* Exercise directions *
Rewrite the data between the lines holding "Viewport: 1568px width, 740px" and "Action: pyautogui.click(x=731, y=106)", inclusive, swapping "copyright timestamp" for "copyright notice" and leaving everything else unchanged.
----
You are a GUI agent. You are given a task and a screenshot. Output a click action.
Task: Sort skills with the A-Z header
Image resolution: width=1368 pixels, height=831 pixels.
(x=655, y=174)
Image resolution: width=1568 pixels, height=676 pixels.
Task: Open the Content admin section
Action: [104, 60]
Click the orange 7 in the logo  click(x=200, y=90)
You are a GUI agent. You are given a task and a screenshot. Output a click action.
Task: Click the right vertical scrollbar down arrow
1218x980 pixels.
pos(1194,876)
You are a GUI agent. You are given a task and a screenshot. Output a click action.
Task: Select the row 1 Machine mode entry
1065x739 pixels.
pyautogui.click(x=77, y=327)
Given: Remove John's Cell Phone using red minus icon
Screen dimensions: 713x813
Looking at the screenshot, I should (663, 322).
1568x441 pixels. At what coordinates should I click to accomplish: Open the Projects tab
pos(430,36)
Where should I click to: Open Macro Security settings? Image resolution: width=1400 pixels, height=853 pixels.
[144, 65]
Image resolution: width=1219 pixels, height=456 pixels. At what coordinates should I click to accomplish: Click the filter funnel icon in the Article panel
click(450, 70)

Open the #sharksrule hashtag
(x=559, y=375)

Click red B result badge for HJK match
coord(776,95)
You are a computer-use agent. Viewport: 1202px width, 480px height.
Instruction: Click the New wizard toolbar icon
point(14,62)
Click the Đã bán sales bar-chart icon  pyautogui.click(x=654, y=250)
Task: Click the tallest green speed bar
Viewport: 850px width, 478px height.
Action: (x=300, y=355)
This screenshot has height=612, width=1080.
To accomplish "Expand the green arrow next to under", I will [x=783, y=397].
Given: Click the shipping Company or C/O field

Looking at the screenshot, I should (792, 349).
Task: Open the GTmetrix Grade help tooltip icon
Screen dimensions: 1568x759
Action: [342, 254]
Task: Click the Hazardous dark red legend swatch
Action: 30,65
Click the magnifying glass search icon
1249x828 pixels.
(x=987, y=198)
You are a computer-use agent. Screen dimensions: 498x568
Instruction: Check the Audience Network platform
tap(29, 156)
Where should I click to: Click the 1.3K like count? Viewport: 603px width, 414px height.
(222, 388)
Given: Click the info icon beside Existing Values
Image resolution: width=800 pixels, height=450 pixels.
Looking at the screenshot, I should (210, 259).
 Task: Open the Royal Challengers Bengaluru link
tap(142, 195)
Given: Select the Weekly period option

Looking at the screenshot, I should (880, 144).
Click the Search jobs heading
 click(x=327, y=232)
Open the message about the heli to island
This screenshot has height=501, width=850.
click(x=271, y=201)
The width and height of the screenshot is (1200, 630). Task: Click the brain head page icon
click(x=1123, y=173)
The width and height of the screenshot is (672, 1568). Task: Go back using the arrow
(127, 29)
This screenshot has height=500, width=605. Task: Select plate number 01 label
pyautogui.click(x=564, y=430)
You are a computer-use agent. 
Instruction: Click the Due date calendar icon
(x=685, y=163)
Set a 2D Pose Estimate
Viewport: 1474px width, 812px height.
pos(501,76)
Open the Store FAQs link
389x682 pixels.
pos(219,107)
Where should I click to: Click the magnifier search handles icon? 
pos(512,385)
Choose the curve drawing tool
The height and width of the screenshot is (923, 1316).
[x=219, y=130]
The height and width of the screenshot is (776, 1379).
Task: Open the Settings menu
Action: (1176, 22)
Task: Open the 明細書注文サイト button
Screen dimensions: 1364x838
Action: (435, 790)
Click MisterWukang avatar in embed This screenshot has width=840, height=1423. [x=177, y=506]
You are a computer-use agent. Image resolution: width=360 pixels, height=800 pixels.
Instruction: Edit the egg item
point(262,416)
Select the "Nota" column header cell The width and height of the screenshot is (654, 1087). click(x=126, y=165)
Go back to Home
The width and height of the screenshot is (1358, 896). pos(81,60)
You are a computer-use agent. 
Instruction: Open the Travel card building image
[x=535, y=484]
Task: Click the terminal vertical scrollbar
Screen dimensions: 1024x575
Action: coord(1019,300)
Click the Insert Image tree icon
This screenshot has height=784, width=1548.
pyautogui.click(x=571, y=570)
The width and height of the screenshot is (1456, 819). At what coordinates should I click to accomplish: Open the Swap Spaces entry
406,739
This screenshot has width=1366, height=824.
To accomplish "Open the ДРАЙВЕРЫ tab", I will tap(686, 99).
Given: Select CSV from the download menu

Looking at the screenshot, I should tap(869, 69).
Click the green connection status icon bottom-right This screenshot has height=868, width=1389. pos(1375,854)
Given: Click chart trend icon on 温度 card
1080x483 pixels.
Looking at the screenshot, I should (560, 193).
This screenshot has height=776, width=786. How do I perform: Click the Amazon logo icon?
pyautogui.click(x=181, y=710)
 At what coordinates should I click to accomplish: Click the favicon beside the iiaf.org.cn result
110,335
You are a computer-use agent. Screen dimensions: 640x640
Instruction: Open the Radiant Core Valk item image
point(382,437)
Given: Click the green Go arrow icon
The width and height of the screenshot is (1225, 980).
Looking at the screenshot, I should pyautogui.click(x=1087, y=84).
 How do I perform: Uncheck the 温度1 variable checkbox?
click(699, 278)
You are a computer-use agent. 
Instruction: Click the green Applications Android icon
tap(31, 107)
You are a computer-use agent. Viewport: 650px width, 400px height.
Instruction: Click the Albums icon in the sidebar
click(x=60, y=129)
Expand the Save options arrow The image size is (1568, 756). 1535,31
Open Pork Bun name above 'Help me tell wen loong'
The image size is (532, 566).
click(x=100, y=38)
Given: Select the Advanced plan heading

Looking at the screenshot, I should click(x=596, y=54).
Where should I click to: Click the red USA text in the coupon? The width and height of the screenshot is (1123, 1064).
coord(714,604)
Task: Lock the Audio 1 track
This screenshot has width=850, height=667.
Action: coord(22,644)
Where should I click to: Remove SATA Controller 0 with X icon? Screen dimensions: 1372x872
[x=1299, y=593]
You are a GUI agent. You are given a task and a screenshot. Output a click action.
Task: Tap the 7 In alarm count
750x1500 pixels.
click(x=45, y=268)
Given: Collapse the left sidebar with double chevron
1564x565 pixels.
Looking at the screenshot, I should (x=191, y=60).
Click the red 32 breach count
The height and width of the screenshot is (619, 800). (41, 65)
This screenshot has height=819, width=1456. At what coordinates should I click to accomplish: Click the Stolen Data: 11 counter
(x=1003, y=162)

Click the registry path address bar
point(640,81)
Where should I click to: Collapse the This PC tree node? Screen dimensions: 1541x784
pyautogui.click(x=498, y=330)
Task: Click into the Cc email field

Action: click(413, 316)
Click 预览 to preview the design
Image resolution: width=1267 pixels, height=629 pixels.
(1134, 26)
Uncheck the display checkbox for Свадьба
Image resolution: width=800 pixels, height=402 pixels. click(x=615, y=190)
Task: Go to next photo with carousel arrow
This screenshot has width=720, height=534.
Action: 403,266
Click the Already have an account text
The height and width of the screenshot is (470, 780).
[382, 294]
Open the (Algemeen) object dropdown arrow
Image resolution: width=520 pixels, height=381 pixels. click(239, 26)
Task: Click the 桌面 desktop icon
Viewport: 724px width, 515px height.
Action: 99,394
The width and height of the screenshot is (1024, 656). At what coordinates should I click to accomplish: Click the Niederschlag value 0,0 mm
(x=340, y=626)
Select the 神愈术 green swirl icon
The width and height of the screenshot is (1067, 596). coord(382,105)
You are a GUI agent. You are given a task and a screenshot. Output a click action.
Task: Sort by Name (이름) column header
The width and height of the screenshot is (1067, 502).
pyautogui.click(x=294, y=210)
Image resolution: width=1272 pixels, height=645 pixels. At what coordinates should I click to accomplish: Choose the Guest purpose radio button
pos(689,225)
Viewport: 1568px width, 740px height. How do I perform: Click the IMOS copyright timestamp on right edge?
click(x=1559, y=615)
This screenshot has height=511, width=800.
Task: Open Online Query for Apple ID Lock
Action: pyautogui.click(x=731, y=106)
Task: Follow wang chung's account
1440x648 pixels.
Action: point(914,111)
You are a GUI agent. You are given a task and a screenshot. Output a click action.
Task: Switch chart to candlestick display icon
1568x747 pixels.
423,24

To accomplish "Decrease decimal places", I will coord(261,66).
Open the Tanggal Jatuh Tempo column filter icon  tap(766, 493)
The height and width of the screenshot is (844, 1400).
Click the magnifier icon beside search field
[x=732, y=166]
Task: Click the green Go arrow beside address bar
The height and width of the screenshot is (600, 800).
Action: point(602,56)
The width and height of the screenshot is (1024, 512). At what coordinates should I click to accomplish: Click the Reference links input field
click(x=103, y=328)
----
* The solution *
Viewport: 1568px width, 740px height. How do I perform: Click the IMOS copyright notice on right edge?
click(x=1559, y=615)
This screenshot has height=511, width=800.
Task: Open Online Query for Apple ID Lock
Action: pyautogui.click(x=731, y=106)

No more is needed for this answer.